Les crédits carbone générés par les projets portés et accompagnés peuvent ensuite être achetés par les entreprises de l’agglomération qui souhaitent améliorer leur bilan des émissions de gaz à effet de serre, souvent appelé bilan carbone. En effet, les entreprises de plus de 500 salariés doivent rendre compte des émissions dont elles sont responsables. Elles recensent aussi les émissions qu’elles ont séquestrées ou évitées, en finançant ce type de projet par exemple.
Le but : une décarbonation collective et indépendante par territoire
Les projets accompagnés permettant de générer des crédits carbone sont par exemple la plantation de végétaux permettant de séquestrer le carbone, la mise en place d’une boucle énergétique locale, la protection d’un espace naturel, l’accompagnement de la transition d’une exploitation vers le bio, la restauration des zones humides ou encore la création d’espaces verts.
Les coopératives carbone sont actuellement créées sur une impulsion politique locale et grâce à des subventions publiques. À terme, elles ont cependant vocation à être indépendantes des collectivités et à fonctionner avec leurs propres ressources provenant des sociétaires et de la prestation de services.
La forme de coopérative est choisie par les villes car elle permet une approche collective de la décarbonation du territoire. Le but est également de prendre en compte les effets des projets soutenus au-delà de la limitation du changement climatique, par exemple sur la biodiversité, la qualité de l’air, la gestion des déchets ou encore l’emploi local.
La coopérative peut également créer son propre label local afin d’authentifier l’impact carbone des projets qu’elle soutient. À Paris, la ville et la métropole ont par exemple annoncé la création du label Urb’Adapt, dédié aux projets d’adaptation au changement climatique.
Une réponse aux critiques sur les crédits carbone ?
La mise en place de coopératives carbone par les territoires permet de favoriser la coopération locale et de soutenir financièrement une variété de projets concourant à la transition écologique, y compris ceux portés à plus petite échelle, grâce à la mobilisation de fonds privés.
La proximité territoriale est également présentée comme permettant de mieux contrôler l’impact réel des projets financés par les crédits carbone.
Développés à l’échelle internationale depuis la fin des années 1990, ces derniers reçoivent en effet de nombreuses critiques pointant le manque de transparence ou d’efficacité réelle des crédits. Les dérives constatées depuis plusieurs années ont conduit à un accord sur la réforme des marchés carbone volontaire lors de la COP 29, qui s’est tenue en novembre 2024 à Bakou, visant à adopter une méthodologie commune de comptage des crédits carbone.

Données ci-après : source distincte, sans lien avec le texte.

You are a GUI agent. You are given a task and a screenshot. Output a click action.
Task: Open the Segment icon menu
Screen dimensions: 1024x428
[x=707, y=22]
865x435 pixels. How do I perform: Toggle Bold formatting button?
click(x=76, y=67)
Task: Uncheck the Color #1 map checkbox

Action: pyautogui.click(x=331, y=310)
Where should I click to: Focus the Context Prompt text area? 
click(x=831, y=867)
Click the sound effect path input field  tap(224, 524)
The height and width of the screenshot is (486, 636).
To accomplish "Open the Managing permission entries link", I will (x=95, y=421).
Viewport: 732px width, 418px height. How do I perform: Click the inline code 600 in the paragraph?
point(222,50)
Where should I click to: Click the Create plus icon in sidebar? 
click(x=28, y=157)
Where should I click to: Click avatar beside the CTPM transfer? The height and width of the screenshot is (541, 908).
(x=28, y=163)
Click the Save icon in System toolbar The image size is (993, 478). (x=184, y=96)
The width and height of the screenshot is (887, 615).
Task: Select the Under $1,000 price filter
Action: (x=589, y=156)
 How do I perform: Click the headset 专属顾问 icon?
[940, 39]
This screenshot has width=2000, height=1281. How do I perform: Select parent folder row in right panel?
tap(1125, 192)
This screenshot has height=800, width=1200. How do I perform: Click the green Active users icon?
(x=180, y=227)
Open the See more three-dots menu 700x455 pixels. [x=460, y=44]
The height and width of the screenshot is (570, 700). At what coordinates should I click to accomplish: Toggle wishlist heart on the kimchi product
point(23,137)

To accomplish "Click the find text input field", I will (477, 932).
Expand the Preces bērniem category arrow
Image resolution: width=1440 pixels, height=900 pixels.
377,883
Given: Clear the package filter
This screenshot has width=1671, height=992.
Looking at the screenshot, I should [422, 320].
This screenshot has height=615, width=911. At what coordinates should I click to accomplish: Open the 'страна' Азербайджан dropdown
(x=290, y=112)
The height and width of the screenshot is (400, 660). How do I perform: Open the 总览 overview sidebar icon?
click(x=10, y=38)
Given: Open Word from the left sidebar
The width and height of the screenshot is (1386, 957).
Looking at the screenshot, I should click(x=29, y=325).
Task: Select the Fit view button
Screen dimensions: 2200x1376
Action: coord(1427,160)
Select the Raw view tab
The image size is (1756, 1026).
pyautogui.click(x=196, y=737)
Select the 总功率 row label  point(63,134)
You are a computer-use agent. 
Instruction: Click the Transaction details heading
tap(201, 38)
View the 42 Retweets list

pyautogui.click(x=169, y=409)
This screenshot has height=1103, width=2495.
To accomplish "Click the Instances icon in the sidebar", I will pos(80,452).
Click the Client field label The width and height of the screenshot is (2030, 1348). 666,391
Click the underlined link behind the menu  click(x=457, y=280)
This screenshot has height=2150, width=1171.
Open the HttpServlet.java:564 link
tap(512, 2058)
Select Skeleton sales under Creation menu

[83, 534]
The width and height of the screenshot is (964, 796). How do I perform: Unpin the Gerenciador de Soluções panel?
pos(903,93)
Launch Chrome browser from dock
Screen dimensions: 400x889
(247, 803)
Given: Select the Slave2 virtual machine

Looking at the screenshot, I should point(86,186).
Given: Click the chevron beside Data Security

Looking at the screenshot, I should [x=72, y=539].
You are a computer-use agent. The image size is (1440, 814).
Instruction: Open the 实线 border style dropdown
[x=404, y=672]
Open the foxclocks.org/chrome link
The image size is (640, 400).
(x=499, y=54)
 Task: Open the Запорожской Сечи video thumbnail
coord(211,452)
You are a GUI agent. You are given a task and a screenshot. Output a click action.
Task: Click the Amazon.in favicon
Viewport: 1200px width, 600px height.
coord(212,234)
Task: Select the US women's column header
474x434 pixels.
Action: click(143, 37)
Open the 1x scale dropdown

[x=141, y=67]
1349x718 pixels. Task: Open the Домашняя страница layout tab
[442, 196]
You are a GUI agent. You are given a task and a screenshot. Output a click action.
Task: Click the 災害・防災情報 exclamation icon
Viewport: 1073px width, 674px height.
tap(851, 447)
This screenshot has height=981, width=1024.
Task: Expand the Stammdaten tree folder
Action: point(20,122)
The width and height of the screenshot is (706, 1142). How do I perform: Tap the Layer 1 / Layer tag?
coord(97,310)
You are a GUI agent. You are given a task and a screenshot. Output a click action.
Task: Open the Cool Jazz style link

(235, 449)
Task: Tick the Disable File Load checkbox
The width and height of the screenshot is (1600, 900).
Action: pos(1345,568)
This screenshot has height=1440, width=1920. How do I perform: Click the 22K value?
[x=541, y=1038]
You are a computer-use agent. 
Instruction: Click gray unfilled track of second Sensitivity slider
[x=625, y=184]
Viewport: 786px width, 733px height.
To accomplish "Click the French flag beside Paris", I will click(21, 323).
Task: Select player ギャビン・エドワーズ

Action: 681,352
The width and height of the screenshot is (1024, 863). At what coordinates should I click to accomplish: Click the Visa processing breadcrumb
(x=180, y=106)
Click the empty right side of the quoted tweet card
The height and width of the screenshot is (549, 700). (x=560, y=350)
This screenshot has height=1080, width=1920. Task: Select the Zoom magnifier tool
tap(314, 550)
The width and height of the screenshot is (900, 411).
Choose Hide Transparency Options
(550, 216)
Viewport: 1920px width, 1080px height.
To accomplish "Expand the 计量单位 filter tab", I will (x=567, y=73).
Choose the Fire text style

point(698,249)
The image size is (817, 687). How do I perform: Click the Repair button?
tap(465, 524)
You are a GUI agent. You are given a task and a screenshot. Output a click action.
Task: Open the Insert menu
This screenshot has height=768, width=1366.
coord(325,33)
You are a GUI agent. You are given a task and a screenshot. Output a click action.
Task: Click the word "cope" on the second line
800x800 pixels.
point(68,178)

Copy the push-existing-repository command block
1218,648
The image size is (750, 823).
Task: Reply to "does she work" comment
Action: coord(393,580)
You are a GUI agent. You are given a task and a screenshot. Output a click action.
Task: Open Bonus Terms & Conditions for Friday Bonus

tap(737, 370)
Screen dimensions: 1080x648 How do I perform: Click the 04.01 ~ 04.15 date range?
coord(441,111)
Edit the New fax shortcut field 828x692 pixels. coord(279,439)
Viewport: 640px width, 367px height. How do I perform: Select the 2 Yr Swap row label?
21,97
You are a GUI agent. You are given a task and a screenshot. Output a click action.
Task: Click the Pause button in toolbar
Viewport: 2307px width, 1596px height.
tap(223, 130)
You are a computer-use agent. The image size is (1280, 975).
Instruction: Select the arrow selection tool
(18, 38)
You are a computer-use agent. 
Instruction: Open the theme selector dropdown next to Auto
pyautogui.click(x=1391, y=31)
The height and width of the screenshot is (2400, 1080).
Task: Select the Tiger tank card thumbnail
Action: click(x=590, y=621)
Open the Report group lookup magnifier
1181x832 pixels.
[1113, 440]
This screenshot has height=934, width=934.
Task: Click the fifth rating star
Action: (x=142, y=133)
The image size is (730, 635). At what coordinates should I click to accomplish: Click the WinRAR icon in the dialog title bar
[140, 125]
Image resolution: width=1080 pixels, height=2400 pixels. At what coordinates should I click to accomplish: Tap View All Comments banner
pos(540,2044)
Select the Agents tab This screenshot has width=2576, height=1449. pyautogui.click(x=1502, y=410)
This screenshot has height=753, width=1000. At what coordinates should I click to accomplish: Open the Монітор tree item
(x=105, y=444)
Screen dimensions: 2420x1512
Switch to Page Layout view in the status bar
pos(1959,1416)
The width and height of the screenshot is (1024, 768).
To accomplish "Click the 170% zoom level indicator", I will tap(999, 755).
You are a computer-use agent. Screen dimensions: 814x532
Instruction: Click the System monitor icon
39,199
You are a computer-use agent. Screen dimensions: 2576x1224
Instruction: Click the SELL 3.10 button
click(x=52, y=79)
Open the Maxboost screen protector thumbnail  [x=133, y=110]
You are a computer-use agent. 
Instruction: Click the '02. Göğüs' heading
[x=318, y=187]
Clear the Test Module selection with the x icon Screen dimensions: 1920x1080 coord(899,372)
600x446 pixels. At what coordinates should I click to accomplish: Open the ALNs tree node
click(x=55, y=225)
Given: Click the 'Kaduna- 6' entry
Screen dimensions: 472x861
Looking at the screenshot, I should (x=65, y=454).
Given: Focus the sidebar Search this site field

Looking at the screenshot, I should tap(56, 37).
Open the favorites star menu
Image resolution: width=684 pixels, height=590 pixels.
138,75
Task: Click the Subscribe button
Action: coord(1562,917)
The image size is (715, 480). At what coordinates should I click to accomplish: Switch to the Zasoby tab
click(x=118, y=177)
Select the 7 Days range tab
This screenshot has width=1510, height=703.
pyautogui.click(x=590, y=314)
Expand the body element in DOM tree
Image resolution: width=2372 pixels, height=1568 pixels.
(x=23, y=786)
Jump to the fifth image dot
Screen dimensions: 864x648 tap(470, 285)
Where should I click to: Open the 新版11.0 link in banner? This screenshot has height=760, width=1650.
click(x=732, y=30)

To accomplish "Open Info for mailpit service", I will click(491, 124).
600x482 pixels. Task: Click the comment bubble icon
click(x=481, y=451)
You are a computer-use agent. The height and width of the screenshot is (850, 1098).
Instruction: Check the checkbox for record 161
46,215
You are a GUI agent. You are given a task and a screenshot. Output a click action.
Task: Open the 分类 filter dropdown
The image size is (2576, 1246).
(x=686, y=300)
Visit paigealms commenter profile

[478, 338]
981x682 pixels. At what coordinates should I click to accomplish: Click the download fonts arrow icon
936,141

À l’échelle des territoires, les coopératives carbone doivent quant à elle veiller à réunir une expertise suffisante afin de garantir des projets de décarbonation efficaces. Pour rappel, le label bas carbone mis en place par l’État français fait lui aussi l’objet de critiques, notamment par des ONG de protection de l’environnement qui dénonce une mauvaise prise en compte de la biodiversité.
Enfin, le système même de la compensation est parfois pointé du doigt, accusé d’être un argument de « greenwashing » par des entreprises qui se dédouanent en achetant des crédits carbone mais continuent d’émettre des gaz à effet de serre en grande quantité.